- Also known as: Picadilly Line
- Origin: England
- Genres: Folk rock, psychedelic pop, psychedelic rock, psychedelia
- Years active: 1968–1970s
- Past members: Rod Edwards; Roger Hand;

= Edwards Hand =

Edwards Hand (formerly known as Picadilly Line) was a musical group formed by Welshman Rod Edwards (keyboards and vocals) and Englishman Roger Hand (acoustic guitar and vocals). After a 1968 album released under their former name, in 1969 Edwards Hand released an eponymous album produced by George Martin who, taking a break from working on The Beatles' White Album, described their music as "exceptional". The online CD vendors Freak Emporium (UK) and Forced Exposure (US) tentatively compare it to certain works by Kaleidoscope and Fairfield Parlour.

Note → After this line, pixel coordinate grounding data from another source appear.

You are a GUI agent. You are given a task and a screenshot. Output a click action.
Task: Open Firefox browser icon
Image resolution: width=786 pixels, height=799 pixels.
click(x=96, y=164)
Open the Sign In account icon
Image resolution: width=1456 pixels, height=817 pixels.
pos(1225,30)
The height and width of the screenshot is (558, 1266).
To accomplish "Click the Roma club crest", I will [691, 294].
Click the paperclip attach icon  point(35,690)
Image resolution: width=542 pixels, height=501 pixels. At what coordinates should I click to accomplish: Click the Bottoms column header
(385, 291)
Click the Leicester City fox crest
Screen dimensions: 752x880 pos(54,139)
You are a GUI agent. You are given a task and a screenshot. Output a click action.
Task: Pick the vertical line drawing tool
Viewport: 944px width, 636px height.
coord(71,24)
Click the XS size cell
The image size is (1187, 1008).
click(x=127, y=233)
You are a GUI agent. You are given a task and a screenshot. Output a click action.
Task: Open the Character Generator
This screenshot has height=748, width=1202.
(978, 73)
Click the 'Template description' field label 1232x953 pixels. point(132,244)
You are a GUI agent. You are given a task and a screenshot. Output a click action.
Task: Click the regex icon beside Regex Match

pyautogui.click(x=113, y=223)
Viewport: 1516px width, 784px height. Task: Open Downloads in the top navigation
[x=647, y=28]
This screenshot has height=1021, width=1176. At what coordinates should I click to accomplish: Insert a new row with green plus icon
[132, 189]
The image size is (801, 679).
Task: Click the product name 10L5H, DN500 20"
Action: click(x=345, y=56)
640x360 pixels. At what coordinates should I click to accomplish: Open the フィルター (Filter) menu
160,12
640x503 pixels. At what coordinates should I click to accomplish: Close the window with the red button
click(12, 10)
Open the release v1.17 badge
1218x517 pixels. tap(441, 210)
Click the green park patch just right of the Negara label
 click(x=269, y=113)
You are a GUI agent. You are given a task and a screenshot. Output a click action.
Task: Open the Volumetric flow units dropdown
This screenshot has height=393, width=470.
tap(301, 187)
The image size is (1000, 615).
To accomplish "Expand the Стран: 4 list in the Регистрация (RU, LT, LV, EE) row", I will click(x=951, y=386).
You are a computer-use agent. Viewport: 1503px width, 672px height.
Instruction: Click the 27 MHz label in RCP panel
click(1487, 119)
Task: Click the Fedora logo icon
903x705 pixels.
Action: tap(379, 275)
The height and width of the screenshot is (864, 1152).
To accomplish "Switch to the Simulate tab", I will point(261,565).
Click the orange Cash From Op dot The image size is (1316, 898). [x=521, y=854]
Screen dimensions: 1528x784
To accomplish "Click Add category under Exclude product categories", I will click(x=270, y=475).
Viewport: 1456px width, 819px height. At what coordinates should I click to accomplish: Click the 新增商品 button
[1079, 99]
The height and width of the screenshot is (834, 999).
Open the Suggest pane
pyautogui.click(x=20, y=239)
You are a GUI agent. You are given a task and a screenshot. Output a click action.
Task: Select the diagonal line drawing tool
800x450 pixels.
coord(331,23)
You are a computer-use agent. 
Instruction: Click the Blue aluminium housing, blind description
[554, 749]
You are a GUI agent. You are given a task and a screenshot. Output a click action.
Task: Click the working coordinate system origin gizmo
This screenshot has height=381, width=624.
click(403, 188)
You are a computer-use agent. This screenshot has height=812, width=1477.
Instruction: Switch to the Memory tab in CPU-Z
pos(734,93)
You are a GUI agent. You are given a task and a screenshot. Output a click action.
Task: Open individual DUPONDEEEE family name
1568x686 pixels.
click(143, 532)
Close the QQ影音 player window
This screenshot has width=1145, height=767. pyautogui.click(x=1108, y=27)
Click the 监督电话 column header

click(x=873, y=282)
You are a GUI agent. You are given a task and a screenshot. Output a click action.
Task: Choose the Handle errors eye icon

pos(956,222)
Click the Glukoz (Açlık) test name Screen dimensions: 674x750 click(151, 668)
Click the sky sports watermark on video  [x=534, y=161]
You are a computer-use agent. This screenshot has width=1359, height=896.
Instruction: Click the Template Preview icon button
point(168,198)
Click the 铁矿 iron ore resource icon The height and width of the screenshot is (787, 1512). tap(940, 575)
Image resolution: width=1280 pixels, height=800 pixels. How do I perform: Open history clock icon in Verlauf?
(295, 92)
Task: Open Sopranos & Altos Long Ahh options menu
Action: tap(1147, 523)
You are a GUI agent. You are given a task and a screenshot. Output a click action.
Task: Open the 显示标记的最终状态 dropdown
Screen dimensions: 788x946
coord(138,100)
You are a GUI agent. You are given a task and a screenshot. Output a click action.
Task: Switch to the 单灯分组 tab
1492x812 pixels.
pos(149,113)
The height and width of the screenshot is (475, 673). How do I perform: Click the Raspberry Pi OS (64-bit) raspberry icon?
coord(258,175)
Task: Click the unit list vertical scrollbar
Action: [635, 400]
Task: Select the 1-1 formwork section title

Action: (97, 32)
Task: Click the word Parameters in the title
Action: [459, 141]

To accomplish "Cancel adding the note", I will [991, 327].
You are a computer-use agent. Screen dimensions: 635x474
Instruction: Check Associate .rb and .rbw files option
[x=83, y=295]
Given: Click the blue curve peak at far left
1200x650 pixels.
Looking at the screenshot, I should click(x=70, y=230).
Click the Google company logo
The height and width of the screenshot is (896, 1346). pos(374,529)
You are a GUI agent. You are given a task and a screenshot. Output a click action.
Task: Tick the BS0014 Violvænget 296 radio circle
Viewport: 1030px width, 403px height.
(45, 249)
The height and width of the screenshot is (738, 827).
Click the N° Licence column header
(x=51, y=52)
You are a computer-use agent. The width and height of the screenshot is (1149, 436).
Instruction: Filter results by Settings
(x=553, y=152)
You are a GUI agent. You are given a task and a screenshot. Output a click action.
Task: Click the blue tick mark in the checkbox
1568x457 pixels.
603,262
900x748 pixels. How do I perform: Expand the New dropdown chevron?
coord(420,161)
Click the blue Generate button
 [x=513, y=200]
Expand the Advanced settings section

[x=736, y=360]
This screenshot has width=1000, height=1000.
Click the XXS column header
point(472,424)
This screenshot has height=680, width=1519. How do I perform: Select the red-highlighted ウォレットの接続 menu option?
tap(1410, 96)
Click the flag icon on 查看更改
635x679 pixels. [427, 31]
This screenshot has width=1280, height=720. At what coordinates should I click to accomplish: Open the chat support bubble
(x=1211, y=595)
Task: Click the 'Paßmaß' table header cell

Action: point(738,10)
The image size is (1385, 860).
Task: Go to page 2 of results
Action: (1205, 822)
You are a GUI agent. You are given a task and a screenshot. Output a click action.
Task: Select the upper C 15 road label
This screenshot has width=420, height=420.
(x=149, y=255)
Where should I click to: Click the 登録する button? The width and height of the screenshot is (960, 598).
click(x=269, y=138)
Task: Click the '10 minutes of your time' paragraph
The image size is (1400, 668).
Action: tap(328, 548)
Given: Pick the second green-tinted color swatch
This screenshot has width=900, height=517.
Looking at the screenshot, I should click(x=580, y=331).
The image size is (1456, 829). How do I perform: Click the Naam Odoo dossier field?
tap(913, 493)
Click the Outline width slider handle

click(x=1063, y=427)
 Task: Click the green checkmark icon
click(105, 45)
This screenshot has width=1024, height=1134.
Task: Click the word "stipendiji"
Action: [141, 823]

A further album, Stranded, came in 1970. Also produced by Martin, for this they were backed by James Litherland on electric guitar, former Tornados drummer Clem Cattini and John Wetton – who was later to find fame with King Crimson and Asia – playing bass. Forced Exposure and Freak Emporium describe Stranded as...

...a superb blend of styles that is very hard to categorise. Short West Coast influenced rock tracks sit alongside all out progressive anglophile pop symphonies that at times utilise the kind of 'everything including the kitchen sink' tactics employed by Brian Wilson.

Their final album, Rainshine, was again produced by Martin in 1971 but, rejected by the band's RCA Victor label. For this album, the line-up included the Americans Les Brown Jr. on drums and percussion and David Dowd on guitar, as well as Harry Reynolds on bass.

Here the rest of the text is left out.